◆ Problem requirements:
Output only the lines of the entries that follow, starting at the one with "The width and height of the screenshot is (1080, 1080)." and running down to the one with "Task: Expand the search dropdown chevron", both included and unchanged.

**** Data in this exercise

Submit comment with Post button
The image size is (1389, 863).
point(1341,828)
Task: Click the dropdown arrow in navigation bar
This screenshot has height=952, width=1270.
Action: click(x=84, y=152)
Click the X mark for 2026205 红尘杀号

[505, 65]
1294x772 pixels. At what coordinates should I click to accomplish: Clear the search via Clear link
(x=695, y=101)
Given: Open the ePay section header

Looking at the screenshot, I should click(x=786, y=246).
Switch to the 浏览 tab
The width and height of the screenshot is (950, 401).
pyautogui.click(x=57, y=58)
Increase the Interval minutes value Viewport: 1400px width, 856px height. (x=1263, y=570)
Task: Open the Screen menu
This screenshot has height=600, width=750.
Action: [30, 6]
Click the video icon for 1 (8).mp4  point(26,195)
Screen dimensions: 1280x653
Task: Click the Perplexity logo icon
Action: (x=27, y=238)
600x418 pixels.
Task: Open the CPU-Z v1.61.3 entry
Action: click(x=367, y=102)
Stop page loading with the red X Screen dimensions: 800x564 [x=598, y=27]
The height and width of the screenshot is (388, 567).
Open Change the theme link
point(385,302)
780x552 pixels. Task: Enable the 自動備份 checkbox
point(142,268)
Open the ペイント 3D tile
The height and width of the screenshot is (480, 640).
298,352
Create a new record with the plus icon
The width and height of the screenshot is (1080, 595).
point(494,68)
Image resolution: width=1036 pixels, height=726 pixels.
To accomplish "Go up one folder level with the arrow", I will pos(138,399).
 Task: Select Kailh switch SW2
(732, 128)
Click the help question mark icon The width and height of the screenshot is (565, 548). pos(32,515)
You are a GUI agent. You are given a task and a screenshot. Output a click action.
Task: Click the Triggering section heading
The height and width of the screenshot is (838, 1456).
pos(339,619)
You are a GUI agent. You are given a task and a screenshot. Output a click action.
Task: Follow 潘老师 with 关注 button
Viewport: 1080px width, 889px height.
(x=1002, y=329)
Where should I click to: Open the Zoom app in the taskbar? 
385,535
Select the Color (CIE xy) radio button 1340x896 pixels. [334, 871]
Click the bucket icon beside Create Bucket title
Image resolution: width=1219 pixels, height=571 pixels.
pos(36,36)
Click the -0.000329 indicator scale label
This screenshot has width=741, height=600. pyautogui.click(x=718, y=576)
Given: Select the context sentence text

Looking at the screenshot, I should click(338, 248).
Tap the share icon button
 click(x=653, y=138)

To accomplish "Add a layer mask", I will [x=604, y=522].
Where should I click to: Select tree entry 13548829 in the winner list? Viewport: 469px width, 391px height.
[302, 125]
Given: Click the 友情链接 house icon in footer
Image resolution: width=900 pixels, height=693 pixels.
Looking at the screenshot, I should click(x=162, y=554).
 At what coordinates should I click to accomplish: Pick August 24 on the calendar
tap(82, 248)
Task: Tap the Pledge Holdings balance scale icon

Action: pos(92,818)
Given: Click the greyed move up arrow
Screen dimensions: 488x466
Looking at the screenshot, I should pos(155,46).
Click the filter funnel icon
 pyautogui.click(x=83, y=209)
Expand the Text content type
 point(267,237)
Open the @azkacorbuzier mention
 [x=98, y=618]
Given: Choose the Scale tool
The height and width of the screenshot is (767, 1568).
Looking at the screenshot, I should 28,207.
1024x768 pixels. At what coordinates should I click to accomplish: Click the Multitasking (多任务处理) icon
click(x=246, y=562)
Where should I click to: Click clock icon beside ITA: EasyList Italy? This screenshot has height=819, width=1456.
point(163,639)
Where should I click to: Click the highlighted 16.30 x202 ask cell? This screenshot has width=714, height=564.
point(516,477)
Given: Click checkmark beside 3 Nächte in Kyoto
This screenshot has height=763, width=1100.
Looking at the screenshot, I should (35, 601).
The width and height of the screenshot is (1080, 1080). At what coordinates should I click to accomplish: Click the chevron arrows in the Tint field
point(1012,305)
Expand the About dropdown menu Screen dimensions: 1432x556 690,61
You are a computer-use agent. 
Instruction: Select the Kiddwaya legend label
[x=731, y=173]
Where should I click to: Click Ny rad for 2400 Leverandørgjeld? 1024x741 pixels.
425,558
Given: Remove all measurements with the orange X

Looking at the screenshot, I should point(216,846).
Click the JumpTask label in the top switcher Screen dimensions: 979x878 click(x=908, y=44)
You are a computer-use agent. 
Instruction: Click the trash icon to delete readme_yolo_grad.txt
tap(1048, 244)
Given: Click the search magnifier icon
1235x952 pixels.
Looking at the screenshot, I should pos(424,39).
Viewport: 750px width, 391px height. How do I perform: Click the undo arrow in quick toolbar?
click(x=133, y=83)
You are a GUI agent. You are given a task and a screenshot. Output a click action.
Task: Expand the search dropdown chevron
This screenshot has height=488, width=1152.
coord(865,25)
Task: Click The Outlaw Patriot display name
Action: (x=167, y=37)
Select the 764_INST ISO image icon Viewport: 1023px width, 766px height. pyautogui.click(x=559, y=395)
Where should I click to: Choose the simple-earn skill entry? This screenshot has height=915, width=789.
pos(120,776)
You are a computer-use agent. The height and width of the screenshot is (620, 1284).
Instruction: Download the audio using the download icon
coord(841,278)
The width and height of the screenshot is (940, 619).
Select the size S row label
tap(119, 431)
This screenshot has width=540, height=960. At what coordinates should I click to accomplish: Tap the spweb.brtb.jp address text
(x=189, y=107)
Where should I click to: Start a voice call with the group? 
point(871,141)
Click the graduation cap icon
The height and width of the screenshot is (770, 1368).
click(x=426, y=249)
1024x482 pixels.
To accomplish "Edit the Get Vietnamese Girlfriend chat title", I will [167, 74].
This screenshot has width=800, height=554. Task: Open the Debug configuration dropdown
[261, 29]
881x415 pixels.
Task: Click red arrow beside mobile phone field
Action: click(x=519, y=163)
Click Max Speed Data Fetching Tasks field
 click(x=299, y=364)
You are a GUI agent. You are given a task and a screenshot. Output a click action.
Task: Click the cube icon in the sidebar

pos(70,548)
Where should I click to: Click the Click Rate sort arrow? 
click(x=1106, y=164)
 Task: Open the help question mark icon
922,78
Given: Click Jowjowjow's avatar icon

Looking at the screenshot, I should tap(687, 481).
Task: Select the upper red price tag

********

◆ Exercise answer:
The width and height of the screenshot is (1080, 1080). At what coordinates should I click to accomplish: Click the chevron arrows in the Tint field
point(1012,305)
Expand the About dropdown menu Screen dimensions: 1432x556 690,61
You are a computer-use agent. 
Instruction: Select the Kiddwaya legend label
[x=731, y=173]
Where should I click to: Click Ny rad for 2400 Leverandørgjeld? 1024x741 pixels.
425,558
Given: Remove all measurements with the orange X

Looking at the screenshot, I should point(216,846).
Click the JumpTask label in the top switcher Screen dimensions: 979x878 click(x=908, y=44)
You are a computer-use agent. 
Instruction: Click the trash icon to delete readme_yolo_grad.txt
tap(1048, 244)
Given: Click the search magnifier icon
1235x952 pixels.
Looking at the screenshot, I should pos(424,39).
Viewport: 750px width, 391px height. How do I perform: Click the undo arrow in quick toolbar?
click(x=133, y=83)
You are a GUI agent. You are given a task and a screenshot. Output a click action.
Task: Expand the search dropdown chevron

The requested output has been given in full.